CofeehousePy/services/corenlp/doc/segmenter/README.txt

95 lines
3.0 KiB
Plaintext

The Stanford segmenter distribution includes tools for segmenting
Chinese and Arabic text. See README-Chinese.txt and README-Arabic.txt
for more details.
------------------------------------
LICENSE
------------------------------------
This program is free software; you can redistribute it and/or
modify it under the terms of the GNU General Public License
as published by the Free Software Foundation; either version 2
of the License, or (at your option) any later version.
This program is distributed in the hope that it will be useful,
but WITHOUT ANY WARRANTY; without even the implied warranty of
MERCHANTABILITY or FITNESS FOR A PARTICULAR PURPOSE. See the
GNU General Public License for more details.
You should have received a copy of the GNU General Public License
along with this program. If not, see http://www.gnu.org/licenses/ .
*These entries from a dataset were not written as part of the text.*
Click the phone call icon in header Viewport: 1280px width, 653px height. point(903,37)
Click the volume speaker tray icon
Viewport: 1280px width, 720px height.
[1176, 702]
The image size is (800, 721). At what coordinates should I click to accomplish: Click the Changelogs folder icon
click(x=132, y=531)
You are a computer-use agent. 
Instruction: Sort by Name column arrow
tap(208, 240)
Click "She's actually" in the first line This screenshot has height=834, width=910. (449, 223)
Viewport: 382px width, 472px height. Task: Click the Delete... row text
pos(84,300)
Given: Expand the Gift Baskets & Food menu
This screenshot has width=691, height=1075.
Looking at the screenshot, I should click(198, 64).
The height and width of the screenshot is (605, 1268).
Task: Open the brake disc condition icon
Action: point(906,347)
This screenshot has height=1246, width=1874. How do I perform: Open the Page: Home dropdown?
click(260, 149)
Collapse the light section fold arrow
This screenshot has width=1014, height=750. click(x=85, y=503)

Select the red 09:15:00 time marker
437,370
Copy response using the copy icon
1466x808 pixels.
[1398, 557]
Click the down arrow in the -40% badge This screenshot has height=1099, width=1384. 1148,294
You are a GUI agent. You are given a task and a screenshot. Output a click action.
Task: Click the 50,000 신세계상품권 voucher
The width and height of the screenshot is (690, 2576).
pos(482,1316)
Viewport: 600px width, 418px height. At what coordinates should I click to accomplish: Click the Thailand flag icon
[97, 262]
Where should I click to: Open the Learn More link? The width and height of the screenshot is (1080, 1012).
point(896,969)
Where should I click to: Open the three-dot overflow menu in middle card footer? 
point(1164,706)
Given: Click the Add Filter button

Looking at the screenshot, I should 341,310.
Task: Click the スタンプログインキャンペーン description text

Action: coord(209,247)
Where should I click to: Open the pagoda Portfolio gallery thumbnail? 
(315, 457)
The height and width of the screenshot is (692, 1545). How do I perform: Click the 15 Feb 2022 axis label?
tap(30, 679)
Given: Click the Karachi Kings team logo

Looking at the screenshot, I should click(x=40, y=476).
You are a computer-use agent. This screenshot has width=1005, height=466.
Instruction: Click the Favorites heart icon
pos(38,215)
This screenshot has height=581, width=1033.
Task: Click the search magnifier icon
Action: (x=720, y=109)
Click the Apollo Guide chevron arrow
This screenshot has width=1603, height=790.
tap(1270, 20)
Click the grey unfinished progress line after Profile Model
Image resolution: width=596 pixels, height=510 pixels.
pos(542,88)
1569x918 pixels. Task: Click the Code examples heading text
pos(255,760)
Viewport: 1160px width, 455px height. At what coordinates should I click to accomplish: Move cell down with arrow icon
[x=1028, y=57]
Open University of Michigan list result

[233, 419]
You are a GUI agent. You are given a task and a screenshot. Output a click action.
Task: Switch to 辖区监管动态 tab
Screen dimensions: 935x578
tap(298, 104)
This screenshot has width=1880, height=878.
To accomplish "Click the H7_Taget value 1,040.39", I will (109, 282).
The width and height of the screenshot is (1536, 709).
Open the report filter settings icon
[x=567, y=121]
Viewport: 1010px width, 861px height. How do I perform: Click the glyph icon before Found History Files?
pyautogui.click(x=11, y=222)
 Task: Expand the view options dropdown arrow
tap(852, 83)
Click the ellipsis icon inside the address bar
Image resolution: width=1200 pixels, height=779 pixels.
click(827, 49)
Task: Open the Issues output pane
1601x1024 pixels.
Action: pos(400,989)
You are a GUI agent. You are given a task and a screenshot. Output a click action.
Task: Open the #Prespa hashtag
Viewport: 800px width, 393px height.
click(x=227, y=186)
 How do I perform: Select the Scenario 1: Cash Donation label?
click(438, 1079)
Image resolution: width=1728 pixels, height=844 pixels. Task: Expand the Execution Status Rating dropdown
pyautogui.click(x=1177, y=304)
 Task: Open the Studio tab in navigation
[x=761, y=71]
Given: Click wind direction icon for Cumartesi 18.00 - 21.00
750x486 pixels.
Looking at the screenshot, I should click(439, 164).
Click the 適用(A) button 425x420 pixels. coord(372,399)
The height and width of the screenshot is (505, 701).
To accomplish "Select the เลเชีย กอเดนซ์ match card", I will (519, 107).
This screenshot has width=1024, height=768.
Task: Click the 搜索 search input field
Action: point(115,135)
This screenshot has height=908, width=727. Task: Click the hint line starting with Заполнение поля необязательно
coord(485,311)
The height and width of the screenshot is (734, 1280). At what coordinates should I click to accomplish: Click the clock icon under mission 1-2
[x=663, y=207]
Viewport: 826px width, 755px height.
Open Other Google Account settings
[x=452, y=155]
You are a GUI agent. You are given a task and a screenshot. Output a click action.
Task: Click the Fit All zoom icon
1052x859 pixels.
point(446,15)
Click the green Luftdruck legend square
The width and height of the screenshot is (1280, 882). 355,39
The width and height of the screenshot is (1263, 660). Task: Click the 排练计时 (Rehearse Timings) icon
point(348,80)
For more information, bug reports, fixes, contact:
Christopher Manning
Dept of Computer Science, Gates 2A
Stanford CA 94305-9020
USA
manning@cs.stanford.edu
------------------------------------
CHANGES
------------------------------------
2020-11-17 4.2.0 Update for compatibility
2020-05-10 4.0.0 New Chinese segmenter trained off of CTB 9.0
2018-10-16 3.9.2 Update for compatibility
2018-02-27 3.9.1 Updated for compatibility
2016-10-31 3.7.0 Update for compatibility
2015-12-09 3.6.0 Update for compatibility
2015-04-20 3.5.2 Update for compatibility
2015-01-29 3.5.1 Update for compatibility
2014-10-26 3.5.0 Upgrade to Java 1.8
2014-08-27 3.4.1 Update for compatibility
2014-06-16 3.4 Update Arabic segmenter
2014-01-04 3.3.1 Bugfix release
2013-11-12 3.3.0 Update for compatibility
2013-06-19 3.2.0 Improve handling of line-by-line input
2013-04-04 1.6.8 ctb7 model, -nthreads option
2012-11-11 1.6.7 Bugfixes to both Arabic and Chinese
segmenters; Chinese segmenter can now load
files from jar
2012-07-09 1.6.6 Improved Arabic model
2012-05-22 1.6.5 Supports stdin.
2012-03-09 1.6.4 Arabic segmenter now included.
2011-12-16 1.6.3 Updated code to maintain compatibility
2011-09-14 1.6.2 Updated code to maintain compatibility
2011-06-15 1.6.1 Updated code to maintain compatibility
2011-05-15 1.6 Updated models, code to be compatible with
other current releases
2008-05-21 1.5 The models in distribution incorporate
training lexicon features. In addition, the
segmenter now supports k-best output.
2006-05-12 1.0 This distribution includes models of two
segmentation standards -- CTB and PK
(Beijing Univ.)
2006-04-10 0.9 Add normalization for punctuation/symbol
characters from the "ASCII" (U+0021-U+0075)
code point range.